QUOTED TEXT =>
In [None]:
from __future__ import print_function
import torch
import torch.nn as nn
import torch.nn.functional as F
import torch.optim as optim
from torchvision import datasets, transforms

This step puts basic skeleton in place. 

**Target**
parameters less than 20k

1.   Basic skeleton in place. Skip higher number of filters, digits do not have that many textures and patterns (circles, corners, angle lines) so max 24 filters. 
2.   Parameters less than 20k. Use 1x1 convs to keep #filters in check and trim
filters that are not useful

**Results**
Shows potential

1. Params 9058
2. best train accuracy 99.48
3. best test accuracy 99.01
4. Shows overfitting, test accuracy is <=99. 
5. Not converging fast enough. 








In [None]:
class Net(nn.Module):
    def __init__(self):
        super(Net, self).__init__()
        
        ## INPUT BLOCK
        self.convblock1 = nn.Sequential(
            nn.Conv2d(1, 8, 3), 
            nn.BatchNorm2d(num_features=8, eps=1e-05, momentum=0.1),
            nn.ReLU()
        ) #i 28 o 26 RF 3

        ## BLOCK 1
        self.convblock2 = nn.Sequential(
            nn.Conv2d(8, 16, 3), 
            nn.BatchNorm2d(num_features=16, eps=1e-05, momentum=0.1),
            nn.ReLU()
        ) #i 26 o 24 RF 5
        self.convblock3 = nn.Sequential(
            nn.Conv2d(16, 24, 3), 
            nn.BatchNorm2d(num_features=24, eps=1e-05, momentum=0.1),
            nn.ReLU()

MATERIAL SHOWN =>
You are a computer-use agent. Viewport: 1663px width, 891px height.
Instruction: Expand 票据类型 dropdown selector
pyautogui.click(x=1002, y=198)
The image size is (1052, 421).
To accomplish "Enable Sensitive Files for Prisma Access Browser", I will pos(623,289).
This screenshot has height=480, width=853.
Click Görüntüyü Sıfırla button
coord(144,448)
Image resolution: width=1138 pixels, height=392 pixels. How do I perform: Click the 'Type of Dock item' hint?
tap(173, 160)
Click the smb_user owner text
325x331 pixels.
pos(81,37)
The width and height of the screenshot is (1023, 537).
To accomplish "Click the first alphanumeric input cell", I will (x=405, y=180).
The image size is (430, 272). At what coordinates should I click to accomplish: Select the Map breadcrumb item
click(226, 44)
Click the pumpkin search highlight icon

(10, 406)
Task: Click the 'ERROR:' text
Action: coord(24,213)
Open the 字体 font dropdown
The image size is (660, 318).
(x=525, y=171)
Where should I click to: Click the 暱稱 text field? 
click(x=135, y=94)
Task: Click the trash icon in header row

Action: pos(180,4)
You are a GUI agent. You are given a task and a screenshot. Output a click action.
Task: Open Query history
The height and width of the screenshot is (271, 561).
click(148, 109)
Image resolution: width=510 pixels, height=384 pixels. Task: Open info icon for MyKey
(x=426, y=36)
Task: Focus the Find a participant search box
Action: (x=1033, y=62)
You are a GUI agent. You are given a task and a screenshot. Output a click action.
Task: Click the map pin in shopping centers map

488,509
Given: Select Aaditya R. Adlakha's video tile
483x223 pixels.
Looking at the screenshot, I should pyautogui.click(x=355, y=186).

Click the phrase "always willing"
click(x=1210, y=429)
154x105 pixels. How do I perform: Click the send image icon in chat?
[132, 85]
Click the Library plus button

AIM OF THE TASK => From the PyTorch notebook, write out the passage starting at "This step puts" and ending at "max 24 filters.". None of the lines above are needed here.

OUTPUT BELOW =>
This step puts basic skeleton in place. 

**Target**
parameters less than 20k

1.   Basic skeleton in place. Skip higher number of filters, digits do not have that many textures and patterns (circles, corners, angle lines) so max 24 filters.